Clinical Application of Pyrotinib
To evaluate the efficacy of PYR treatment, we retrospectively screened the breast cancer patient who was given PYR treatment, collected clinical data, chest computerized tomography (CT) scans, and paraffin-embedded pathological specimens. This study was approved by the Ethics Committee of the First Affiliated Hospital of Henan University of Science and Technology.
Statistical Analysis
Statistical analysis was performed using IBM SPSS 23.0 software (SPSS, Chicago, IL, USA). All the data were presented as mean value ± SD, and statistically significant differences between different experimental groups and control groups were examined using one-way analysis of variance (ANOVA). P<0.05 was considered a statistically significant difference.
Results
Effects of Pyrotinib and Adriamycin on the Proliferation of Breast Cancer Cells
To assess the cytotoxicity of pyrotinib and adriamycin on SK-BR-3 and AU565 cells, cell viability was detected by MTT assays after treatment with various concentrations of pyrotinib or/and adriamycin for 48 h. As shown in Figure 1, we demonstrated that SK-BR-3 and AU565 cell growth was significantly inhibited at concentrations ranging from 3 to 200μg/ml of pyrotinib and 0.3 to 10μg/ml of adriamycin, and the inhibitory effect was positively correlated with the pyrotinib or adriamycin concentration. The mean IC50 values of pyrotinib for SK-BR-3 and AU565 cells were 3.03μg/ml, 3.82μg/ml. The mean IC50 values of adriamycin for SK-BR-3 and AU565 cells were 0.31μg/ml, 0.62μg/ml. Different concentrations of pyrotinib (0.3 and 3μg/ml) and adriamycin (0.1 and 0.3μg/ml) were used for the remaining experiments. To determine the synergistic antitumor effects, the combination index for SK-BR-3 and AU565 cells were calculated using the method of Chou and Talalay. As shown in Figures 1G, H, Tables 1 and 2. The results showed that co-treatment with pyrotinib and adriamycin was more effective in SK-BR-3 and AU565 cells.
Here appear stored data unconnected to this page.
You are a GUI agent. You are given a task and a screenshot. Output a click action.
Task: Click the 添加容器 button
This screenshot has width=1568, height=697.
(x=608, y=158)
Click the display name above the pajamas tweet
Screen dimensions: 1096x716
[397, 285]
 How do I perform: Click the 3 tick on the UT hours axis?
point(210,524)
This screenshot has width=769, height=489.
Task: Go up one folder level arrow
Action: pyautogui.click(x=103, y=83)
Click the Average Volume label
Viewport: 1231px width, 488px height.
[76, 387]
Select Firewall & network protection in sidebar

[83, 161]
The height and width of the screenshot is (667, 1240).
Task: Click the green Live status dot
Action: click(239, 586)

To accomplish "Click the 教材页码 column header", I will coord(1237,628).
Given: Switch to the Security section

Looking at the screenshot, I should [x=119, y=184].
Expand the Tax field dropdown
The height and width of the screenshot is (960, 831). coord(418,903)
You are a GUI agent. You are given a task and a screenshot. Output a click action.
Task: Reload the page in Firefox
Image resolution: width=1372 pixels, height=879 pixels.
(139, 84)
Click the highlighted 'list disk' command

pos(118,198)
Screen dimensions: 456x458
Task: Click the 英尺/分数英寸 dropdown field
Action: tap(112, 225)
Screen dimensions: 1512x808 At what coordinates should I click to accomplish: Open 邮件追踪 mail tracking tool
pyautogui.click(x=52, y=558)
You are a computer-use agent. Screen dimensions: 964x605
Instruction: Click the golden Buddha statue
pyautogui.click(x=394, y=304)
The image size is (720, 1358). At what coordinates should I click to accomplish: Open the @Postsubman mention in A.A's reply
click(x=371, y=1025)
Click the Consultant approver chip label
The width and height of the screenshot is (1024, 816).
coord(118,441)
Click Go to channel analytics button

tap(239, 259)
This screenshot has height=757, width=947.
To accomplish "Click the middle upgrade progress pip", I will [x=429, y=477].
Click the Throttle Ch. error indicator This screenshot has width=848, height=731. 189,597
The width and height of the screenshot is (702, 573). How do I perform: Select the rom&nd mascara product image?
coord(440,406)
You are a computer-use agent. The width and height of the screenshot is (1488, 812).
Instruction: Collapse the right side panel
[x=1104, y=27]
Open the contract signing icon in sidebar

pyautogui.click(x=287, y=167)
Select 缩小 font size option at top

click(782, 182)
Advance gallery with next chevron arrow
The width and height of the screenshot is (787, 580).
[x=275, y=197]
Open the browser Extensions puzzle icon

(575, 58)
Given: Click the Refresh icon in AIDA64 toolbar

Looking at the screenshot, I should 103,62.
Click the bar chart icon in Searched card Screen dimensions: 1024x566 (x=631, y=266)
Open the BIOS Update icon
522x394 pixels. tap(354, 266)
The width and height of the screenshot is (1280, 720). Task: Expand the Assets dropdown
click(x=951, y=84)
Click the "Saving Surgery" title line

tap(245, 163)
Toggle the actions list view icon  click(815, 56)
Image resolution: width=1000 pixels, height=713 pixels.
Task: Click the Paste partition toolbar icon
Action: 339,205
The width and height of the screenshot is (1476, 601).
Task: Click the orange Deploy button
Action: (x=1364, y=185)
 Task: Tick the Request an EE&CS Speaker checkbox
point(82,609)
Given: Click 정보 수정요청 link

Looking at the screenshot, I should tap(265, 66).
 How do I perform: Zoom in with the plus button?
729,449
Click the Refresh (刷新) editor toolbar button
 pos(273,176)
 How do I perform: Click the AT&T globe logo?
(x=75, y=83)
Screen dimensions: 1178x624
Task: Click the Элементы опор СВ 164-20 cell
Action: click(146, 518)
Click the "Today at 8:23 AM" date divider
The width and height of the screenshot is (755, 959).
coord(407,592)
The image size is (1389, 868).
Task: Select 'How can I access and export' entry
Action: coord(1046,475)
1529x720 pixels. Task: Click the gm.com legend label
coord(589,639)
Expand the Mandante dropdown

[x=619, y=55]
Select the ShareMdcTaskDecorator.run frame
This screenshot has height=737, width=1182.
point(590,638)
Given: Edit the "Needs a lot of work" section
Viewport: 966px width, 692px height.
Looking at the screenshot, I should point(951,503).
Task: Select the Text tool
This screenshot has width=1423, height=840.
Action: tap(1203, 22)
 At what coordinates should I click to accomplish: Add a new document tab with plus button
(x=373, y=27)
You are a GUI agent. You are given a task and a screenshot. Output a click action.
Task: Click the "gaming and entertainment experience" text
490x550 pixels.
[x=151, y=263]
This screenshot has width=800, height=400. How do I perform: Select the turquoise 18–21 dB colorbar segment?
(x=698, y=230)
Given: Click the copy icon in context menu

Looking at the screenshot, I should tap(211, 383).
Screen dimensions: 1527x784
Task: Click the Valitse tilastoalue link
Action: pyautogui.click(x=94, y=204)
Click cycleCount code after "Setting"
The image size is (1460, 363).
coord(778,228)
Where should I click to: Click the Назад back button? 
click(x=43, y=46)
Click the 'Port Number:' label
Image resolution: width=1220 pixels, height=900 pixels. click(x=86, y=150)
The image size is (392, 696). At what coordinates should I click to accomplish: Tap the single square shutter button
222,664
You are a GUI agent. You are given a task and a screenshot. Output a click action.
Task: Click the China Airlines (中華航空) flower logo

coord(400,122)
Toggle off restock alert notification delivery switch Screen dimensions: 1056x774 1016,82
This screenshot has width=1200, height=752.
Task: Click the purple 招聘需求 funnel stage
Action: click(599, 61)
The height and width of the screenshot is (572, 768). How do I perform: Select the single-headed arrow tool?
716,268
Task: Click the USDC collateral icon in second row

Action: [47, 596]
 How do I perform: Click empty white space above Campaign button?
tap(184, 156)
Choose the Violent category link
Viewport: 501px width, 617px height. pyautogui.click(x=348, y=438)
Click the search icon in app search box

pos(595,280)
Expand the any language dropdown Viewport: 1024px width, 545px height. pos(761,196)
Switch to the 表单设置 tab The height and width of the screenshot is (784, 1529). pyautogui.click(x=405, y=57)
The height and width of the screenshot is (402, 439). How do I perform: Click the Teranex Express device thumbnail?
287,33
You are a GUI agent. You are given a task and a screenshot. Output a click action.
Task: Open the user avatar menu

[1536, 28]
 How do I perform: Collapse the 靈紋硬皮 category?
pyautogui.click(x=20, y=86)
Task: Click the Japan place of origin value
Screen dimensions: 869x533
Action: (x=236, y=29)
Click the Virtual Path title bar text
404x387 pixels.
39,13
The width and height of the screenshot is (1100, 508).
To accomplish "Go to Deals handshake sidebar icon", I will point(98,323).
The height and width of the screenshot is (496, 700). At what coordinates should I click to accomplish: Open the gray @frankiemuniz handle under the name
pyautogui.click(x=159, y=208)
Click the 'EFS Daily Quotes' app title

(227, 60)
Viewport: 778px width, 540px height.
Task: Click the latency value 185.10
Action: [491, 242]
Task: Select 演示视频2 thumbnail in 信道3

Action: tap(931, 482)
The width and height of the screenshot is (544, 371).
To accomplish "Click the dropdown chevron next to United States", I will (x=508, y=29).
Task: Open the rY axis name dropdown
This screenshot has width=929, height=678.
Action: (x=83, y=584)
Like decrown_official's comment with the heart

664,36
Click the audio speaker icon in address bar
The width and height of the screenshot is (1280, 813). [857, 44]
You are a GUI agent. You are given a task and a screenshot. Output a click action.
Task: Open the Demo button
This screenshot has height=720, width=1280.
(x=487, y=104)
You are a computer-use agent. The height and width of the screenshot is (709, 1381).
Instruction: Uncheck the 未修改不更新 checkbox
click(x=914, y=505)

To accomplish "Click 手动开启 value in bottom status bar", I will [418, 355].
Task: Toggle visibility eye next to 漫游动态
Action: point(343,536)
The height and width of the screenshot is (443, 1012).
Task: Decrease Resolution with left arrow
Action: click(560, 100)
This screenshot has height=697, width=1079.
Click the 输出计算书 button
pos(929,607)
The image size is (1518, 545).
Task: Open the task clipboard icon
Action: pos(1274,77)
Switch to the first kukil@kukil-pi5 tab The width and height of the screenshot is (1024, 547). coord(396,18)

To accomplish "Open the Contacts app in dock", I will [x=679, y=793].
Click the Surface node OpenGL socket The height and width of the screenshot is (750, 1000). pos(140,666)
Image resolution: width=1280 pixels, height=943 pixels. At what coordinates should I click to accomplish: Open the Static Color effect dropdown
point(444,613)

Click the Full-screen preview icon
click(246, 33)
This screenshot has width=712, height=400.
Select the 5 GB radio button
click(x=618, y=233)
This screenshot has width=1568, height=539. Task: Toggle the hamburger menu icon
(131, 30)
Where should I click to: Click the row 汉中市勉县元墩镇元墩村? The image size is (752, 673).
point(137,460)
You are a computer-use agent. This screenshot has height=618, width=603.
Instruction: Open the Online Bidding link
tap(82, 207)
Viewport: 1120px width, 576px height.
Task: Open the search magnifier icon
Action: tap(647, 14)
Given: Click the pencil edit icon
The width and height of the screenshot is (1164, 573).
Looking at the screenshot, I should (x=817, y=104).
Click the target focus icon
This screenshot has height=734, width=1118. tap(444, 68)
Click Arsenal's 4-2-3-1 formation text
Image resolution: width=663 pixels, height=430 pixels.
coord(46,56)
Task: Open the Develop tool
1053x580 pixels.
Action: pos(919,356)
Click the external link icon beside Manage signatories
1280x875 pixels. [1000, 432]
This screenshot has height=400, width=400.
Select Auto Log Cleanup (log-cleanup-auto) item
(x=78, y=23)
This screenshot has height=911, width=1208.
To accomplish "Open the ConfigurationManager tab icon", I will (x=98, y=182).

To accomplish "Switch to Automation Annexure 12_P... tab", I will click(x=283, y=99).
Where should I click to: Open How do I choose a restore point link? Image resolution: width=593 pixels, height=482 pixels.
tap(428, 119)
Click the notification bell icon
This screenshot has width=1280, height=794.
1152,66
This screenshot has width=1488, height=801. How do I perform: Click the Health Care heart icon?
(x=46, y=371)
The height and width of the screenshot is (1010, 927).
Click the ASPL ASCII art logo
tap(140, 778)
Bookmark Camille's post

Figure 1 Effects of PYR and ADM on the viability of breast cancer cells. Proliferation activity of SK-BR-3 or AU565 cells was determined by the MTT assay after incubation for 48h with different concentrations of PYR or ADM. (A, B) SK-BR-3 or AU565 cells were treated with PYR or ADM alone or in combination or in sequences (PYR first for 6 h followed by ADM or PYR first for 6 h followed by ADM). (C, D) The histogram represents the statistical analysis for SK-BR-3 or AU565 cells were treated with PYR or ADM alone. (E, F) Proliferation activity of SK-BR-3 or AU565 cells was determined after incubation for 48h with different concentrations of PYR combination with 0.3, 0.15, 0.075, 0.0375, 0.01875μg/ml of ADM. (G, H) The combination index (CI) v.s. fraction affected (Fa) affected plot was calculated by Compusyn and depicted the combination effects. Synergistic growth inhibitory effects of PYR combined with ADM on SK-BR-3 or AU565 cells. Synergy is defined as CI values < 1.0, antagonism as CI values > 1.0, and additivity as CI values=1.0. *p<0.05 and **p<0.01 compared with the PBS group.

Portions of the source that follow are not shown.